How data flows through the OSI model
To transfer human-readable data from one device to another over a network, data must flow down the seven layers of the OSI Model on the transmitting end and then up the seven layers on the receiving end.
Mr Cooper wishes to email Ms Palmer. His email application will send the message to the application layer, selecting SMTP protocol and sending the information to the presentation layer. The presentation layer will compress the data when the data reaches the session layer.
When the data reaches the sender’s transportation layer, it is segmented there before being divided into packets at the network layer and then further into frames at the data link layer. The physical layer will take those frames from the data link layer and turn them into a bitstream of 1s and 0s before sending them across a physical media, such as a wire.
The data will pass through the identical set of layers on Ms Palmer’s device, but in the opposite sequence, after her computer receives it via physical media (such as her wifi). The physical layer will first transform the bitstream of 1s and 0s into frames before being transmitted to the data link layer. The data link layer subsequently reconfigures the structures into packets for the network layer.
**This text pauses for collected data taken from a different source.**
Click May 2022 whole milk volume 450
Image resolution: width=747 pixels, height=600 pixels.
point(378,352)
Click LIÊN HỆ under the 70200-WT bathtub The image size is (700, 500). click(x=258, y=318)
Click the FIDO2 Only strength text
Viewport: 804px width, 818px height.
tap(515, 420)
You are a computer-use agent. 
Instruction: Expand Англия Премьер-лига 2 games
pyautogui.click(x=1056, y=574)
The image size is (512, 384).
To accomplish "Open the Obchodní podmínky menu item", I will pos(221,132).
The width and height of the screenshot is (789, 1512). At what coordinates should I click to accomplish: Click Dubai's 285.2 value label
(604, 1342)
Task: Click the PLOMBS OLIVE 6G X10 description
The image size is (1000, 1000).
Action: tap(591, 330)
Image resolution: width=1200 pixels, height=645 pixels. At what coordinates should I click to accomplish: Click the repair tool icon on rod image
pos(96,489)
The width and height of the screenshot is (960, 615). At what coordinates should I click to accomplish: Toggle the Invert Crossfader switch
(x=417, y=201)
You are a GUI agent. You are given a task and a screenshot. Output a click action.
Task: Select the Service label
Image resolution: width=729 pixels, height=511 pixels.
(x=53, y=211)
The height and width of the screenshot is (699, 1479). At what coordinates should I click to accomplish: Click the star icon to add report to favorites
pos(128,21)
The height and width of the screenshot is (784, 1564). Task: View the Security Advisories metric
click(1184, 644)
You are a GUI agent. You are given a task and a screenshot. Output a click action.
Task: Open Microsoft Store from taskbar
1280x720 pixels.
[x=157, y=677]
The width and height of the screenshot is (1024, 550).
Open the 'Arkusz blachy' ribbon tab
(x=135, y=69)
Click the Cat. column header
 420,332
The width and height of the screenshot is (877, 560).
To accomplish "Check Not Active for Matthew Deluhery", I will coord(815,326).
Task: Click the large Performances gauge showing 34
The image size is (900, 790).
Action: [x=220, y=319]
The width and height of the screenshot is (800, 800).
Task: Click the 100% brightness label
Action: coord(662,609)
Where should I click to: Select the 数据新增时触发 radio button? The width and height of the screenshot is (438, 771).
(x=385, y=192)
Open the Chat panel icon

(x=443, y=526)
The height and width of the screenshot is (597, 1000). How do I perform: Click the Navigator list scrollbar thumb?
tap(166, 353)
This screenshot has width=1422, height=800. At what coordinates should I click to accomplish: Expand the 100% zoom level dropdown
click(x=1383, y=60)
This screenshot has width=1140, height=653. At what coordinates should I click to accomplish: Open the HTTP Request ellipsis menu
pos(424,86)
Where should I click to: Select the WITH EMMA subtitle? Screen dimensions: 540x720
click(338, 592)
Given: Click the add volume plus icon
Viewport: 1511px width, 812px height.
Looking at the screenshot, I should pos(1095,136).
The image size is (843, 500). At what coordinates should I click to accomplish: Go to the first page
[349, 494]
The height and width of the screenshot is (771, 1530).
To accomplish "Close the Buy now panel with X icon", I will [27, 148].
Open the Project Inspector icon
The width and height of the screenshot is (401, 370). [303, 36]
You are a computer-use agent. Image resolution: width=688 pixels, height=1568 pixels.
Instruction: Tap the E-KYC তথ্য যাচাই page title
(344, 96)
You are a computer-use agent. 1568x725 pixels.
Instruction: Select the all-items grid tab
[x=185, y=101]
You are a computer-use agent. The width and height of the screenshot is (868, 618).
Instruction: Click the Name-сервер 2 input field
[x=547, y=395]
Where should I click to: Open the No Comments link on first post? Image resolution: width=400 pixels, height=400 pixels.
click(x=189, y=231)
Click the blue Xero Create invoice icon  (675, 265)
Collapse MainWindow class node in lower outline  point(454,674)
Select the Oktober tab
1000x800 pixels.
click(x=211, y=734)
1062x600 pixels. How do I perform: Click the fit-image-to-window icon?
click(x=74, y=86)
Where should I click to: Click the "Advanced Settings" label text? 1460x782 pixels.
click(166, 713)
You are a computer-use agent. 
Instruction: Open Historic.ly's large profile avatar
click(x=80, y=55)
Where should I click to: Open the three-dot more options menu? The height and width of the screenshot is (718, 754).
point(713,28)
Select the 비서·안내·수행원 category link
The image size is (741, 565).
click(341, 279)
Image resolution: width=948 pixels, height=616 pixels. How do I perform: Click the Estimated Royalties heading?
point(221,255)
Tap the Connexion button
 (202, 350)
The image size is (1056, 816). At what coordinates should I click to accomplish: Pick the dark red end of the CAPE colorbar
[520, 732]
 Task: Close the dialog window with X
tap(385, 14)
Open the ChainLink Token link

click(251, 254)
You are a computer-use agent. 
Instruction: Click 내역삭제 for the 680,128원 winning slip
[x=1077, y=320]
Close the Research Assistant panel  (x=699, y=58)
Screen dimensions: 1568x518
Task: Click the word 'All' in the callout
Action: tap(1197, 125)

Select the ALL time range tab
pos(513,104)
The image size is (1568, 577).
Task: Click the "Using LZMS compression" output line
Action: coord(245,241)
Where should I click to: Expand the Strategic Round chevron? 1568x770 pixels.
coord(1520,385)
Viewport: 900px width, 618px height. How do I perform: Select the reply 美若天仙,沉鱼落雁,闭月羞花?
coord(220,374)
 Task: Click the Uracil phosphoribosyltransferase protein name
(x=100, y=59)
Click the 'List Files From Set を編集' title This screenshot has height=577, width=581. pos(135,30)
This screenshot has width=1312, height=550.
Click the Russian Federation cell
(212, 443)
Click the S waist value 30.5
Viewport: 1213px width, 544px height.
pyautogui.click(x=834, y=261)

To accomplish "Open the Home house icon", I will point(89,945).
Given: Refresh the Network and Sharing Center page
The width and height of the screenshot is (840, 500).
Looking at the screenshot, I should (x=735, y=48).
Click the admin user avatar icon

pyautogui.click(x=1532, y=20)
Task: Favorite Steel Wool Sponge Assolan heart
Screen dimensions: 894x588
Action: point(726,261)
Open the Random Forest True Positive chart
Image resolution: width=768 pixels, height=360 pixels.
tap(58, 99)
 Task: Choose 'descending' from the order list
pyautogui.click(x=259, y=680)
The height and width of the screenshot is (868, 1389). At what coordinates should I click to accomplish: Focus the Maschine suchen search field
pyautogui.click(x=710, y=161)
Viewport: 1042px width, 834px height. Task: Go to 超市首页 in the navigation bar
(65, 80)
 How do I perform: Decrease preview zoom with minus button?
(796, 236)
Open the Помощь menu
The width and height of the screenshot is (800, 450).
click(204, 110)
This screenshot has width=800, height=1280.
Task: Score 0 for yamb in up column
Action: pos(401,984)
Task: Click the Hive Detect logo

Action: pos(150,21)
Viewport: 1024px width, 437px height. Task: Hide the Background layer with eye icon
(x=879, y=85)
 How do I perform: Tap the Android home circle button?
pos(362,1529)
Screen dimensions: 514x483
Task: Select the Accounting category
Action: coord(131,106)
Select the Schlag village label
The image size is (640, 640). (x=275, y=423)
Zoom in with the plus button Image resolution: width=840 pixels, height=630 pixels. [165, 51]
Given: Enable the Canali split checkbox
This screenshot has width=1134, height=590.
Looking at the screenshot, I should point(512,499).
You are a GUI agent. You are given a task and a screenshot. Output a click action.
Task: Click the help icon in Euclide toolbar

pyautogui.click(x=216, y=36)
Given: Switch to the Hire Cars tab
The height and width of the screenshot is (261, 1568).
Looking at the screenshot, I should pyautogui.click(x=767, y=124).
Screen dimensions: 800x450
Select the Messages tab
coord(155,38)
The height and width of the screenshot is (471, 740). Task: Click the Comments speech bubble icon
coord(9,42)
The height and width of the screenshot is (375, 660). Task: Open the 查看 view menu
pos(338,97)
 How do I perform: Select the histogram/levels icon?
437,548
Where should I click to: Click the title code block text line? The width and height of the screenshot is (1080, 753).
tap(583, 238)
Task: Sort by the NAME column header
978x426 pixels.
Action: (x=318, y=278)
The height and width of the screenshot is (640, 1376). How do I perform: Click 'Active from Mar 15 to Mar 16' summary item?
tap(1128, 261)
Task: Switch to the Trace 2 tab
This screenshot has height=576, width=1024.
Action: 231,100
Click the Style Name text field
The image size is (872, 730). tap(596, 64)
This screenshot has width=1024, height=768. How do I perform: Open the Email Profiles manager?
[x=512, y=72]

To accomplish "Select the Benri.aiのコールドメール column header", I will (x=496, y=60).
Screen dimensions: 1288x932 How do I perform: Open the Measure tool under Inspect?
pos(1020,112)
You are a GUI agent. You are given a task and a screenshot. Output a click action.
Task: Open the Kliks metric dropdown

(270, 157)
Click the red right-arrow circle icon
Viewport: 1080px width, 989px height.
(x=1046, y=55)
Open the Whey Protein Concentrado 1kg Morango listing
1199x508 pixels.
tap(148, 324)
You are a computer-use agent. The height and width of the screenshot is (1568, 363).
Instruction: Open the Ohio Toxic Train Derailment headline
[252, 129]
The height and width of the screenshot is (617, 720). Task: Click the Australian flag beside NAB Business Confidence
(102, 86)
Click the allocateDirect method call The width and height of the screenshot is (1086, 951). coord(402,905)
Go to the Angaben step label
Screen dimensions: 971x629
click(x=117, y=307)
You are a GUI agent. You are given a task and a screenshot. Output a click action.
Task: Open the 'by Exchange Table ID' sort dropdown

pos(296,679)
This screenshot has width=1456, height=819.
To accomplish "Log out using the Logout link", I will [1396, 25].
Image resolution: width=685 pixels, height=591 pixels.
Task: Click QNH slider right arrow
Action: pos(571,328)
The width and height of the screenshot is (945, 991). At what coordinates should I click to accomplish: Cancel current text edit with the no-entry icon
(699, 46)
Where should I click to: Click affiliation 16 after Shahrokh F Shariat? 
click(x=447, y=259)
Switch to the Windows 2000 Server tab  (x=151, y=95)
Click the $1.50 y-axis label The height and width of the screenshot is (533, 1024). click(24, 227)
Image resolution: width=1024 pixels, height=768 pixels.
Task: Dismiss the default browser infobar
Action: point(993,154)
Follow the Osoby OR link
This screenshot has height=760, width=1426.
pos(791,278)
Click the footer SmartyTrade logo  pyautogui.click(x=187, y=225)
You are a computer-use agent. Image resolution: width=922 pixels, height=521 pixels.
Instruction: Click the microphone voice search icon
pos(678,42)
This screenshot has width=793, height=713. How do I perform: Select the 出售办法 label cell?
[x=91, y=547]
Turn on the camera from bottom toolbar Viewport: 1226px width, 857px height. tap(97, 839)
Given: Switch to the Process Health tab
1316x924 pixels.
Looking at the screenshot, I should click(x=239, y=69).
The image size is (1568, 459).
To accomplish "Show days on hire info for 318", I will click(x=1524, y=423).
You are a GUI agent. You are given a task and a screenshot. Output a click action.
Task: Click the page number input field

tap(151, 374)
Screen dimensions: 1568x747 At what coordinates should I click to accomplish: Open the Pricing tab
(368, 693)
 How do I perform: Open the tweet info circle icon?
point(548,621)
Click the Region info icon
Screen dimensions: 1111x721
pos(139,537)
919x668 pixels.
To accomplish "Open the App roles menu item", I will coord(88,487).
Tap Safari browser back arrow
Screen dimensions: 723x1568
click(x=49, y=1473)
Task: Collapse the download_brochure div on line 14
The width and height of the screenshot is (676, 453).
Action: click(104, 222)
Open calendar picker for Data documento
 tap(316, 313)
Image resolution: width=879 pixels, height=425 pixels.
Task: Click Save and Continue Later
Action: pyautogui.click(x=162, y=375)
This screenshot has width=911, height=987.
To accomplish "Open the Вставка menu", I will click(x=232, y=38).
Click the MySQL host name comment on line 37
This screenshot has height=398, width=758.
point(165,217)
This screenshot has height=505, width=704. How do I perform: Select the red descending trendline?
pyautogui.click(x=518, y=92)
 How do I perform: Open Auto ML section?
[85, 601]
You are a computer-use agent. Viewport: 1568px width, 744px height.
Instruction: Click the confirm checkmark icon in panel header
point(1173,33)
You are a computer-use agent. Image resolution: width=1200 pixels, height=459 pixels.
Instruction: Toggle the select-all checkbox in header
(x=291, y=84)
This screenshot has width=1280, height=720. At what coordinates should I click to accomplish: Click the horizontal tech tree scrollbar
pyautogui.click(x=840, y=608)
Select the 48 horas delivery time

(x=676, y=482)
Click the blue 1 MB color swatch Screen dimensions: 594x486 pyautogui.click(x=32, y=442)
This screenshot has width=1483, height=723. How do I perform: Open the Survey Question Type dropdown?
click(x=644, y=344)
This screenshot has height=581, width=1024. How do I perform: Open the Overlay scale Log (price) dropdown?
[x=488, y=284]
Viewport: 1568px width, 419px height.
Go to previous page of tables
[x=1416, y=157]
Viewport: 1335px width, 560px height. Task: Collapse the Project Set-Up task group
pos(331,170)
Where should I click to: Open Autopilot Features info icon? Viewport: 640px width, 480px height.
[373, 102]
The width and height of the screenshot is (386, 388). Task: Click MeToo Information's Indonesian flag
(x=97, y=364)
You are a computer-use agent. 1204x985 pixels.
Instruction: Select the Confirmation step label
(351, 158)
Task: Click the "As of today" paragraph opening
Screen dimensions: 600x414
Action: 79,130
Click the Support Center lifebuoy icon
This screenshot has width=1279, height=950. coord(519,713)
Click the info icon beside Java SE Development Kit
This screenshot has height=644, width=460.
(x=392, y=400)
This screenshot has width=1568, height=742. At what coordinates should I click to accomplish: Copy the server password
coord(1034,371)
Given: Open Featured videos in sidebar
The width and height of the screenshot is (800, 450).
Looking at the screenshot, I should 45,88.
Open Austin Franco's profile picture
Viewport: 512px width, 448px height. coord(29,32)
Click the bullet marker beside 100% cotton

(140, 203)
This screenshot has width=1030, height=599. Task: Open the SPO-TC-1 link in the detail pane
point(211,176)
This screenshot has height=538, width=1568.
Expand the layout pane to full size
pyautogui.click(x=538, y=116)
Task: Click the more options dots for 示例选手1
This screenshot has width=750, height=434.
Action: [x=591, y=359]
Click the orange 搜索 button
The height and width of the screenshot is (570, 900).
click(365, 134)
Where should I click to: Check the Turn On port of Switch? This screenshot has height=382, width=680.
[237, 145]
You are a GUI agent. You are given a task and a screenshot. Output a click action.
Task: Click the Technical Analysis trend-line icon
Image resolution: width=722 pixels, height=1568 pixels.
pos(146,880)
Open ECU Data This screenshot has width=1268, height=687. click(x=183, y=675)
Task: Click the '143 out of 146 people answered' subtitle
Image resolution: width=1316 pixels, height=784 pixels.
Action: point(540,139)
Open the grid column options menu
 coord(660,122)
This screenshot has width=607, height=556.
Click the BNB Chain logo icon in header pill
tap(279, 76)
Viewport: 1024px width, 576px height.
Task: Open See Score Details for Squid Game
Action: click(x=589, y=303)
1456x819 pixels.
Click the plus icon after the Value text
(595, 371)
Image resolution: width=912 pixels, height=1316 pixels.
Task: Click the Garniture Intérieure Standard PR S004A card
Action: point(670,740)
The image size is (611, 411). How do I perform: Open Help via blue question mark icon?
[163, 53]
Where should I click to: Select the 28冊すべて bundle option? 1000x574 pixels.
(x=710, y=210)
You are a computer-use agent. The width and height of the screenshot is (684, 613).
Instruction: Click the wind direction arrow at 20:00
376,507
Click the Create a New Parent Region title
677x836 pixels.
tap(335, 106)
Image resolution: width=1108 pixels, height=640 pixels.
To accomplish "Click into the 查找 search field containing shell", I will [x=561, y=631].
The transport layer will reassemble the segments into a single piece of data after the network layer has divided the packages into parts.
The communication session will then end as the data is passed from the presentation layer to the receiver’s session layer. The application layer will then receive the basic information once the presentation layer has removed the compression. Ms Palmer can see Mr Cooper’s email on her laptop screen after the application layer passes the human-readable data to her email program.